Reproduce the following entries verbatim, line for line.

### Record set

========================

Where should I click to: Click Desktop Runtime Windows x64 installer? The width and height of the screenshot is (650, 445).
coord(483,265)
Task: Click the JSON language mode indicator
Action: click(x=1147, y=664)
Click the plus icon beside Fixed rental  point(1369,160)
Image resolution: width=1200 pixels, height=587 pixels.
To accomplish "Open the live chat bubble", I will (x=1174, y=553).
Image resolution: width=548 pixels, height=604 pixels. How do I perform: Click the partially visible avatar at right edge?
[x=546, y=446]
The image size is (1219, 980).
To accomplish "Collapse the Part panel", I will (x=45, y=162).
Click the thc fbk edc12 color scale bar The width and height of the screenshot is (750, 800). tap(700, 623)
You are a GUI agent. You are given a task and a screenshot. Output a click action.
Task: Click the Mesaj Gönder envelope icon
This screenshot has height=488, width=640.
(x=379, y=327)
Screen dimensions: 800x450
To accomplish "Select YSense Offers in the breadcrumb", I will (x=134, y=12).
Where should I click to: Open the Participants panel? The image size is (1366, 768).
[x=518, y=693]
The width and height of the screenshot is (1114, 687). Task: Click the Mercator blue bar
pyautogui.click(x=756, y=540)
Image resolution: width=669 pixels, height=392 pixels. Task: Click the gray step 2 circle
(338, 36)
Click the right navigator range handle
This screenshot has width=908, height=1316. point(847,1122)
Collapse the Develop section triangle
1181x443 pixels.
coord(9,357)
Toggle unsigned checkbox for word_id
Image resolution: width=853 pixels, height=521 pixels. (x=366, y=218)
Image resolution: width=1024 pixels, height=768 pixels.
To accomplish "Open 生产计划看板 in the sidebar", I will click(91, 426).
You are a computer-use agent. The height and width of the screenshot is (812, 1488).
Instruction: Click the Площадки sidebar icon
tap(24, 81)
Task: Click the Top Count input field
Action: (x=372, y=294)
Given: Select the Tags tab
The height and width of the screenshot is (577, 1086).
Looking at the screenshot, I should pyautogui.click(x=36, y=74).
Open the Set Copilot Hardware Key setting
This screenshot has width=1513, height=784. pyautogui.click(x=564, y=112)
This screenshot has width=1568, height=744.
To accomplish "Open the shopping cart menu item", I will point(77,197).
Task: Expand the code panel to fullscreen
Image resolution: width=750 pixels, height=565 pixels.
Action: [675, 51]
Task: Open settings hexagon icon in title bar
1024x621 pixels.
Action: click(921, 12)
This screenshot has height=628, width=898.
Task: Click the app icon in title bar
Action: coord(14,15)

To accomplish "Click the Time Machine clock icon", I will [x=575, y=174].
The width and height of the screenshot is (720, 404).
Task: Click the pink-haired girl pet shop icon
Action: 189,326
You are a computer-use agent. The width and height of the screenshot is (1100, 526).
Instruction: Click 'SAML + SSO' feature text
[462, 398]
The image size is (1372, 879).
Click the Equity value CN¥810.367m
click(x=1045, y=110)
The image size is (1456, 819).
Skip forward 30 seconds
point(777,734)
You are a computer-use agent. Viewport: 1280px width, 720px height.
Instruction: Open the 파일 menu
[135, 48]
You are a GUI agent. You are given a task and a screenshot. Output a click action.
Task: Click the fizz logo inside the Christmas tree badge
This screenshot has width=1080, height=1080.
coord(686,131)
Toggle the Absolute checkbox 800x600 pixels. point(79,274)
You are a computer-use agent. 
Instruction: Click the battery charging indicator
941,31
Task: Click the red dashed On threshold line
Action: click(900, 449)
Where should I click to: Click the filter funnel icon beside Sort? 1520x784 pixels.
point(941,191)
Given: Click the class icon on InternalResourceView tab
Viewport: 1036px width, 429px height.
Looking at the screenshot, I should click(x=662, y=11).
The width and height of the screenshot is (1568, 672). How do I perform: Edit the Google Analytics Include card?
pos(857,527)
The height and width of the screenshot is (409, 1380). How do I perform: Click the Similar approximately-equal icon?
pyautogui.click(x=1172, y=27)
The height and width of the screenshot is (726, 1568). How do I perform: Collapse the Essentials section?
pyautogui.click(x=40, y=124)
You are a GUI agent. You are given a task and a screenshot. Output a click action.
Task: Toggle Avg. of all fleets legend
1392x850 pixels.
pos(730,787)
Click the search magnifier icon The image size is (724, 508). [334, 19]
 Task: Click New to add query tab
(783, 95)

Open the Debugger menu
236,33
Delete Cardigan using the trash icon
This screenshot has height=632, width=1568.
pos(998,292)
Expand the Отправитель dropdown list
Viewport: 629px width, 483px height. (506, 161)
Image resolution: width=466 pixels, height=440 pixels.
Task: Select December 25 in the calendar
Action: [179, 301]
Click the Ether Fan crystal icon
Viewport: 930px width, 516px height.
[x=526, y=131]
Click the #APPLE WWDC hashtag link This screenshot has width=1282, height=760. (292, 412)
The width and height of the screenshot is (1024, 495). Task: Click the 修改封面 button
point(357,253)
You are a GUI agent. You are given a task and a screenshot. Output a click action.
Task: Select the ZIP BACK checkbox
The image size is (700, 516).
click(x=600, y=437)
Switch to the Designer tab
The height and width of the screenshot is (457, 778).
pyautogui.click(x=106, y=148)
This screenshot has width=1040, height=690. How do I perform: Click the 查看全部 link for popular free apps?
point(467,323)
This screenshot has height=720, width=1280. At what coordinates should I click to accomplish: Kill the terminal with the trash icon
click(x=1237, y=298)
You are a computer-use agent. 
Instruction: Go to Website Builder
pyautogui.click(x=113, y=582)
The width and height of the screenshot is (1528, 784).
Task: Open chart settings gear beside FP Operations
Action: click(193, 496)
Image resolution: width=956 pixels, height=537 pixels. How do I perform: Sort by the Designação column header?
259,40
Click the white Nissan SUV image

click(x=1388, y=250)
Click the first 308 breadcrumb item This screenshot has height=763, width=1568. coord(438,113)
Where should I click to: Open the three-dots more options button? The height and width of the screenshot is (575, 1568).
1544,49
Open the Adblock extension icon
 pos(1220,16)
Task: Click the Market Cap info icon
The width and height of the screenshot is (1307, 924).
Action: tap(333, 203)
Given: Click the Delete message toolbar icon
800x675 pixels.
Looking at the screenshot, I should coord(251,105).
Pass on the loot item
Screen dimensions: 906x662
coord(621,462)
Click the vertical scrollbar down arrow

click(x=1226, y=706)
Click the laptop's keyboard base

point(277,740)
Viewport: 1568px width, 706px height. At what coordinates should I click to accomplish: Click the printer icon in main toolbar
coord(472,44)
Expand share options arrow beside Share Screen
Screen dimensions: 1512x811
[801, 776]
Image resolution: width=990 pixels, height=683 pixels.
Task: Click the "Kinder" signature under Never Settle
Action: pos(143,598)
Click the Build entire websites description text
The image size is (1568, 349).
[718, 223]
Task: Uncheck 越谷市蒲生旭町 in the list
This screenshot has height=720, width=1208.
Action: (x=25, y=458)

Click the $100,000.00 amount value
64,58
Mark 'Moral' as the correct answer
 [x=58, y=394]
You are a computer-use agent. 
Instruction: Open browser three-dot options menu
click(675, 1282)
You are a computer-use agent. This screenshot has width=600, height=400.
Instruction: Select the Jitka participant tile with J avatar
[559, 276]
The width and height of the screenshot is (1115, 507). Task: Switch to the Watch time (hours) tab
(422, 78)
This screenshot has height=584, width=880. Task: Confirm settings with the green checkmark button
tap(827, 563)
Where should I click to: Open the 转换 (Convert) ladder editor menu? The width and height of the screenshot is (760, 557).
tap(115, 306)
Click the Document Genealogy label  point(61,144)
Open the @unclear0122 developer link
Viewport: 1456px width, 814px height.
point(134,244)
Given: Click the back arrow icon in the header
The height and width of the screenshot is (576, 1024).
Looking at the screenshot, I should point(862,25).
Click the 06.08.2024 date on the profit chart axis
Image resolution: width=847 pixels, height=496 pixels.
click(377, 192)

========================

### Result for this task
Where should I click to: Click Desktop Runtime Windows x64 installer? The width and height of the screenshot is (650, 445).
coord(483,265)
Task: Click the JSON language mode indicator
Action: click(x=1147, y=664)
Click the plus icon beside Fixed rental  point(1369,160)
Image resolution: width=1200 pixels, height=587 pixels.
To accomplish "Open the live chat bubble", I will (x=1174, y=553).
Image resolution: width=548 pixels, height=604 pixels. How do I perform: Click the partially visible avatar at right edge?
[x=546, y=446]
The image size is (1219, 980).
To accomplish "Collapse the Part panel", I will (x=45, y=162).
Click the thc fbk edc12 color scale bar The width and height of the screenshot is (750, 800). tap(700, 623)
You are a GUI agent. You are given a task and a screenshot. Output a click action.
Task: Click the Mesaj Gönder envelope icon
This screenshot has height=488, width=640.
(x=379, y=327)
Screen dimensions: 800x450
To accomplish "Select YSense Offers in the breadcrumb", I will (x=134, y=12).
Where should I click to: Open the Participants panel? The image size is (1366, 768).
[x=518, y=693]
The width and height of the screenshot is (1114, 687). Task: Click the Mercator blue bar
pyautogui.click(x=756, y=540)
Image resolution: width=669 pixels, height=392 pixels. Task: Click the gray step 2 circle
(338, 36)
Click the right navigator range handle
This screenshot has width=908, height=1316. point(847,1122)
Collapse the Develop section triangle
1181x443 pixels.
coord(9,357)
Toggle unsigned checkbox for word_id
Image resolution: width=853 pixels, height=521 pixels. (x=366, y=218)
Image resolution: width=1024 pixels, height=768 pixels.
To accomplish "Open 生产计划看板 in the sidebar", I will click(91, 426).
You are a computer-use agent. The height and width of the screenshot is (812, 1488).
Instruction: Click the Площадки sidebar icon
tap(24, 81)
Task: Click the Top Count input field
Action: (x=372, y=294)
Given: Select the Tags tab
The height and width of the screenshot is (577, 1086).
Looking at the screenshot, I should pyautogui.click(x=36, y=74).
Open the Set Copilot Hardware Key setting
This screenshot has width=1513, height=784. pyautogui.click(x=564, y=112)
This screenshot has width=1568, height=744.
To accomplish "Open the shopping cart menu item", I will point(77,197).
Task: Expand the code panel to fullscreen
Image resolution: width=750 pixels, height=565 pixels.
Action: [675, 51]
Task: Open settings hexagon icon in title bar
1024x621 pixels.
Action: click(921, 12)
This screenshot has height=628, width=898.
Task: Click the app icon in title bar
Action: coord(14,15)

To accomplish "Click the Time Machine clock icon", I will [x=575, y=174].
The width and height of the screenshot is (720, 404).
Task: Click the pink-haired girl pet shop icon
Action: 189,326
You are a computer-use agent. The width and height of the screenshot is (1100, 526).
Instruction: Click 'SAML + SSO' feature text
[462, 398]
The image size is (1372, 879).
Click the Equity value CN¥810.367m
click(x=1045, y=110)
The image size is (1456, 819).
Skip forward 30 seconds
point(777,734)
You are a computer-use agent. Viewport: 1280px width, 720px height.
Instruction: Open the 파일 menu
[135, 48]
You are a GUI agent. You are given a task and a screenshot. Output a click action.
Task: Click the fizz logo inside the Christmas tree badge
This screenshot has width=1080, height=1080.
coord(686,131)
Toggle the Absolute checkbox 800x600 pixels. point(79,274)
You are a computer-use agent. 
Instruction: Click the battery charging indicator
941,31
Task: Click the red dashed On threshold line
Action: click(900, 449)
Where should I click to: Click the filter funnel icon beside Sort? 1520x784 pixels.
point(941,191)
Given: Click the class icon on InternalResourceView tab
Viewport: 1036px width, 429px height.
Looking at the screenshot, I should click(x=662, y=11).
The width and height of the screenshot is (1568, 672). How do I perform: Edit the Google Analytics Include card?
pos(857,527)
The height and width of the screenshot is (409, 1380). How do I perform: Click the Similar approximately-equal icon?
pyautogui.click(x=1172, y=27)
The height and width of the screenshot is (726, 1568). How do I perform: Collapse the Essentials section?
pyautogui.click(x=40, y=124)
You are a GUI agent. You are given a task and a screenshot. Output a click action.
Task: Toggle Avg. of all fleets legend
1392x850 pixels.
pos(730,787)
Click the search magnifier icon The image size is (724, 508). [334, 19]
 Task: Click New to add query tab
(783, 95)

Open the Debugger menu
236,33
Delete Cardigan using the trash icon
This screenshot has height=632, width=1568.
pos(998,292)
Expand the Отправитель dropdown list
Viewport: 629px width, 483px height. (506, 161)
Image resolution: width=466 pixels, height=440 pixels.
Task: Select December 25 in the calendar
Action: [179, 301]
Click the Ether Fan crystal icon
Viewport: 930px width, 516px height.
[x=526, y=131]
Click the #APPLE WWDC hashtag link This screenshot has width=1282, height=760. (292, 412)
The width and height of the screenshot is (1024, 495). Task: Click the 修改封面 button
point(357,253)
You are a GUI agent. You are given a task and a screenshot. Output a click action.
Task: Select the ZIP BACK checkbox
The image size is (700, 516).
click(x=600, y=437)
Switch to the Designer tab
The height and width of the screenshot is (457, 778).
pyautogui.click(x=106, y=148)
This screenshot has width=1040, height=690. How do I perform: Click the 查看全部 link for popular free apps?
point(467,323)
This screenshot has height=720, width=1280. At what coordinates should I click to accomplish: Kill the terminal with the trash icon
click(x=1237, y=298)
You are a computer-use agent. 
Instruction: Go to Website Builder
pyautogui.click(x=113, y=582)
The width and height of the screenshot is (1528, 784).
Task: Open chart settings gear beside FP Operations
Action: click(193, 496)
Image resolution: width=956 pixels, height=537 pixels. How do I perform: Sort by the Designação column header?
259,40
Click the white Nissan SUV image

click(x=1388, y=250)
Click the first 308 breadcrumb item This screenshot has height=763, width=1568. coord(438,113)
Where should I click to: Open the three-dots more options button? The height and width of the screenshot is (575, 1568).
1544,49
Open the Adblock extension icon
 pos(1220,16)
Task: Click the Market Cap info icon
The width and height of the screenshot is (1307, 924).
Action: tap(333, 203)
Given: Click the Delete message toolbar icon
800x675 pixels.
Looking at the screenshot, I should coord(251,105).
Pass on the loot item
Screen dimensions: 906x662
coord(621,462)
Click the vertical scrollbar down arrow

click(x=1226, y=706)
Click the laptop's keyboard base

point(277,740)
Viewport: 1568px width, 706px height. At what coordinates should I click to accomplish: Click the printer icon in main toolbar
coord(472,44)
Expand share options arrow beside Share Screen
Screen dimensions: 1512x811
[801, 776]
Image resolution: width=990 pixels, height=683 pixels.
Task: Click the "Kinder" signature under Never Settle
Action: pos(143,598)
Click the Build entire websites description text
The image size is (1568, 349).
[718, 223]
Task: Uncheck 越谷市蒲生旭町 in the list
This screenshot has height=720, width=1208.
Action: (x=25, y=458)

Click the $100,000.00 amount value
64,58
Mark 'Moral' as the correct answer
 [x=58, y=394]
You are a computer-use agent. 
Instruction: Open browser three-dot options menu
click(675, 1282)
You are a computer-use agent. This screenshot has width=600, height=400.
Instruction: Select the Jitka participant tile with J avatar
[559, 276]
The width and height of the screenshot is (1115, 507). Task: Switch to the Watch time (hours) tab
(422, 78)
This screenshot has height=584, width=880. Task: Confirm settings with the green checkmark button
tap(827, 563)
Where should I click to: Open the 转换 (Convert) ladder editor menu? The width and height of the screenshot is (760, 557).
tap(115, 306)
Click the Document Genealogy label  point(61,144)
Open the @unclear0122 developer link
Viewport: 1456px width, 814px height.
point(134,244)
Given: Click the back arrow icon in the header
The height and width of the screenshot is (576, 1024).
Looking at the screenshot, I should point(862,25).
Click the 06.08.2024 date on the profit chart axis
Image resolution: width=847 pixels, height=496 pixels.
click(377, 192)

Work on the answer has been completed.